We spent the earlier portion of today working on bikes and connecting with friends and family. Now, we’re onto some shopping in Anchorage.  REI, here we come.

Respite in British Columbia

We thought we could do a 40-hour-driving-marathon to Alaska.  It turns out we couldn’t.  I’ll accept the blame; many days of limited sleep leading up to our departure caught up with me and I’m now battling a nasty cold as we drive north.  We stopped last night at a Super 8 and are all feeling a little better after a night of sleep.  We’ve got 27 hours on the road completed.  We’ve got 21 to go!

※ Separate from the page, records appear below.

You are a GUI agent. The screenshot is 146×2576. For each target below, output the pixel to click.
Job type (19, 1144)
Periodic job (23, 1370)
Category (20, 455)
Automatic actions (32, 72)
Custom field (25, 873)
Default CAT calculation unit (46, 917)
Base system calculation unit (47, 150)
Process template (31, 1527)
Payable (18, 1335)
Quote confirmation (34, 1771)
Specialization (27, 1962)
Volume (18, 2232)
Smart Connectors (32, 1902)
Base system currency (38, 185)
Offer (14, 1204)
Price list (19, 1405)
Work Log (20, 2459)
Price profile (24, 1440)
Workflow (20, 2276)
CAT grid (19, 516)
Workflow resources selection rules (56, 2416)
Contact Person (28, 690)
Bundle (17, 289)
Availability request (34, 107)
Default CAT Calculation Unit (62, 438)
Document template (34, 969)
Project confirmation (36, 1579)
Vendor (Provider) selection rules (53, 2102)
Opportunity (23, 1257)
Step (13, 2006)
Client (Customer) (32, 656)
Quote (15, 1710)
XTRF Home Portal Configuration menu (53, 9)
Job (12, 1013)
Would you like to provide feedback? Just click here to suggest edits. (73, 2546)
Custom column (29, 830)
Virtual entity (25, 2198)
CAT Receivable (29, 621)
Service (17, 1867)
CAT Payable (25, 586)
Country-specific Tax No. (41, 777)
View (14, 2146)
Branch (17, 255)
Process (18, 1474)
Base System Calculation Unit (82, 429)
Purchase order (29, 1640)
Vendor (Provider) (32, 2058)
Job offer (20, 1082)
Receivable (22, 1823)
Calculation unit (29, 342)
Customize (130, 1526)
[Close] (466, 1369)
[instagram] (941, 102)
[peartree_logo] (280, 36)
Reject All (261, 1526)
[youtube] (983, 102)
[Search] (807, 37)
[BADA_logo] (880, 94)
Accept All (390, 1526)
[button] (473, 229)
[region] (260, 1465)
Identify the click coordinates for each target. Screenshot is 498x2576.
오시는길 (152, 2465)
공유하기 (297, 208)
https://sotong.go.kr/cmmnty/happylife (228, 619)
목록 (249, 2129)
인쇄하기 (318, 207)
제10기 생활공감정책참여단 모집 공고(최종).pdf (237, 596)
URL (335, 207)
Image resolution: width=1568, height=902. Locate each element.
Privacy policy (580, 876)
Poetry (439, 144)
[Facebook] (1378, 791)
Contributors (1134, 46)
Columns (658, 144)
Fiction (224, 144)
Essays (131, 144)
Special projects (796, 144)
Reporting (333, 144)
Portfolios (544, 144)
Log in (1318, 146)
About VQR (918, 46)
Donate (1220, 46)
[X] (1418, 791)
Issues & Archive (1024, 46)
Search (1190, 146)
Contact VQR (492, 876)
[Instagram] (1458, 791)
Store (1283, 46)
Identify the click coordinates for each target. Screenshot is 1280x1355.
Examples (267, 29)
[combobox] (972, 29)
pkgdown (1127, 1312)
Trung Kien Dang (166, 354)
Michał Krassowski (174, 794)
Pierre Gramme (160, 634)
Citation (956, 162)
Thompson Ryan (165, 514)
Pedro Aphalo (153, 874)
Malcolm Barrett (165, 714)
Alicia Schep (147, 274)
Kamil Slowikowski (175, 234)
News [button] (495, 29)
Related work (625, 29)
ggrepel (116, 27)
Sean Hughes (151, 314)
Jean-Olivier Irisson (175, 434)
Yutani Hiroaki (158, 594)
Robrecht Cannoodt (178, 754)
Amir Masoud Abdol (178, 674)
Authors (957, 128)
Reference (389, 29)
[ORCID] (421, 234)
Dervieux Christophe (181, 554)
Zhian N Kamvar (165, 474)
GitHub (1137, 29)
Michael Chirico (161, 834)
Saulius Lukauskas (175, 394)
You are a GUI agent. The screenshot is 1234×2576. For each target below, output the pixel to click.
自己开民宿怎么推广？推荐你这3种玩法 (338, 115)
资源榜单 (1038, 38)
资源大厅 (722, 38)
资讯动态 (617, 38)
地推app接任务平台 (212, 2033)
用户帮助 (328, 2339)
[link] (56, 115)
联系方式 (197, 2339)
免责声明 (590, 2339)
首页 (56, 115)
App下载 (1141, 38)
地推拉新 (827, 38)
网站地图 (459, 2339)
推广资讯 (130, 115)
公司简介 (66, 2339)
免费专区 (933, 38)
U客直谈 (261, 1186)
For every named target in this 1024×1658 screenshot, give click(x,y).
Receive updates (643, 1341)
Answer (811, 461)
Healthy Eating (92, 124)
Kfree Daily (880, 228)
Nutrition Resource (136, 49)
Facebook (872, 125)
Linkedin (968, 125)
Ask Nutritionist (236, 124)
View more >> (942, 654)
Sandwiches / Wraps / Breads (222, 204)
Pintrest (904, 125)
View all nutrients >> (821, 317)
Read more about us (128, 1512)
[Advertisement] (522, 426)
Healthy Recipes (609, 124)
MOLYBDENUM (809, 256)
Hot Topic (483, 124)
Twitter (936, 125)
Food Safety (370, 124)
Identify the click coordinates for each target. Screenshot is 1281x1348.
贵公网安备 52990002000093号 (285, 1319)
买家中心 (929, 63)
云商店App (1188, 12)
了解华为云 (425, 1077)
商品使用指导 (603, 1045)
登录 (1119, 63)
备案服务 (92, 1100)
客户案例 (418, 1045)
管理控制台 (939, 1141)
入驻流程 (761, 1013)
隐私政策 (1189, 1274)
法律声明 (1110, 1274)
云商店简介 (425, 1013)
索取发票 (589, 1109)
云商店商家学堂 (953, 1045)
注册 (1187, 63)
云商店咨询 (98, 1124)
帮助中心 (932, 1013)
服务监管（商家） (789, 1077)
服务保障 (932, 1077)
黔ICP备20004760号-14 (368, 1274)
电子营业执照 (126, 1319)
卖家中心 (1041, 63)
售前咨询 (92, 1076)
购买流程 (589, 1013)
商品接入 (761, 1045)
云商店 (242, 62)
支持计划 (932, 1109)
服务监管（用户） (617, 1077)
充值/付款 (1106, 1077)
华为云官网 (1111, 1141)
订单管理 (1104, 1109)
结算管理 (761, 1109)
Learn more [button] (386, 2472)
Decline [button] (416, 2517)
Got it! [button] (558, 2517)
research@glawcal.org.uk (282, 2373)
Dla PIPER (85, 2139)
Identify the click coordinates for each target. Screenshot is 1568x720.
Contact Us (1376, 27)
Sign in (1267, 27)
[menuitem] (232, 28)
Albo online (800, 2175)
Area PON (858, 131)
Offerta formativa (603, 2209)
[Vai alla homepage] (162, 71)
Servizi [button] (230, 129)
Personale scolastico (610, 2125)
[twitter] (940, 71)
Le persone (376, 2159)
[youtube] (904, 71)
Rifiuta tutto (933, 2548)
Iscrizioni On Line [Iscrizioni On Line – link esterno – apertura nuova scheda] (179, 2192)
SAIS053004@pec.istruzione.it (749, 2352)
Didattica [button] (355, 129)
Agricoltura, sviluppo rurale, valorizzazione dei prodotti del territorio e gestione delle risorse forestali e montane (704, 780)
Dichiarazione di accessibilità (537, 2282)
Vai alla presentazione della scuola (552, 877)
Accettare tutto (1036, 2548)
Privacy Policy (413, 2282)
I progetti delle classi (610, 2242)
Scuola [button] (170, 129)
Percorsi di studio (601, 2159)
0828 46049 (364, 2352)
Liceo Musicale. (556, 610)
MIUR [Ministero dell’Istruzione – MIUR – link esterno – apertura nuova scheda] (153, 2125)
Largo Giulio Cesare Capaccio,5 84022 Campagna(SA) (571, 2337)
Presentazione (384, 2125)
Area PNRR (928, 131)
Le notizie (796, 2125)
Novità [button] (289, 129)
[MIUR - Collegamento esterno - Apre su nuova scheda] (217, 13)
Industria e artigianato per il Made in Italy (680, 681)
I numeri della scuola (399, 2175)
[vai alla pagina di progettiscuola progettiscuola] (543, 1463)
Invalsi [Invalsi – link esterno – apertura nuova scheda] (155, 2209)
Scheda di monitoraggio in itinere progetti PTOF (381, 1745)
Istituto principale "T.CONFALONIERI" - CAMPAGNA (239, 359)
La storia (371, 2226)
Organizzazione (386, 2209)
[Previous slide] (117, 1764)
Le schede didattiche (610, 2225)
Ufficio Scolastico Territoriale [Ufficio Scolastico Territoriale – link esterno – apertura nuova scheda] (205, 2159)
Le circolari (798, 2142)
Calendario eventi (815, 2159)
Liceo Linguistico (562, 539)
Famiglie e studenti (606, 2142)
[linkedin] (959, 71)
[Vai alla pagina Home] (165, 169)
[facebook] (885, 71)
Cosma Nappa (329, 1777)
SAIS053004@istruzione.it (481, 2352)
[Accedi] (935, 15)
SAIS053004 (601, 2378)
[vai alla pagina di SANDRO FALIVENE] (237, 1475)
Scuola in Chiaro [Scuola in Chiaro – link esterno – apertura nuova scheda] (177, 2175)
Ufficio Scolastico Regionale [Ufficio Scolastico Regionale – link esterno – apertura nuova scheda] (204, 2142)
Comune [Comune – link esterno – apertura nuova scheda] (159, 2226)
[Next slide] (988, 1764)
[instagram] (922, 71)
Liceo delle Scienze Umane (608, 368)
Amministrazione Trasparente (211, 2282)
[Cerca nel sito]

We want to wish a special happy birthday to Donald Boisvert of Grande Prairie, Alberta.  A local man with a great wit and a hearty laugh, he found us attempting (unsuccessfully) to take a dignified photo in front of the GIANT statue of a beaver in Beaverlodge, Alberta.  He took a photo with us and chatted with us for a good while.  He had extensive knowledge of the area, local businesses, and a variety of famous Canadians, of whom Justin Bieber is our personal favorite, of course.

The road beckons, and we haven’t even started riding yet.  Time to get to it.

Bound North

It’s been years since we first dreamed of this journey.  It has been a matter of days since our bicycles were built at Paramount Sports, our expedition gear was provided by Scheels All Sports, and our lives were fit into five small bags.

The thing you miss the most in leaving is love.  Our family and community has showered us with a powerful kind of love that is hard to leave and impossible to forget.  That is why we’ll come home as soon as our work is done.

We’re on the road to Alaska now.  Forty hours later, we will sell our car and take our Surly Trolls on the road.  Until then, we’re bound north for Anchorage.

 

Seasons of Love

“How do you measure a year?”

It’s a question presented in the song “Seasons of Love” in the musical production, Rent. I had the pleasure of seeing it last night at the Fargo-Moorhead Community Theatre (“well done” to the entire cast and crew; it was a phenomenal performance!). For the characters in the musical, the question incites several responses ranging from various times of the day, “sunsets” and “midnights”, to units of measure, “inches” and “miles”. Realizing that these basic measurements fail to capture its value, they conclude that love is the only true measure of a year in a lifetime.

In the next ten months, each of us will be spending nearly 1500 hours on a bicycle over more than 15,000 miles of terrain. In its most raw form, we’re just three young men out on an adventure. It’s more than that, though. It’s the family that will be able to access affordable housing. It’s the stories that will be shared. It’s learning. It’s beauty in nature and life. It’s love.

It is the same love I have seen all through high school in the Fargo-Moorhead community. From my experience in Fill the Dome, Students Today Leaders Forever, and annual flood fights, I have seen the power of service and its enormous impact. To be able to serve in a unique way through this endeavor excites me because of it.

As I prepare to leave in a few short days, I am becoming more thankful for the loving friends and family that surround me. It’s those people who will always remind me to live as if there were “no day but today”.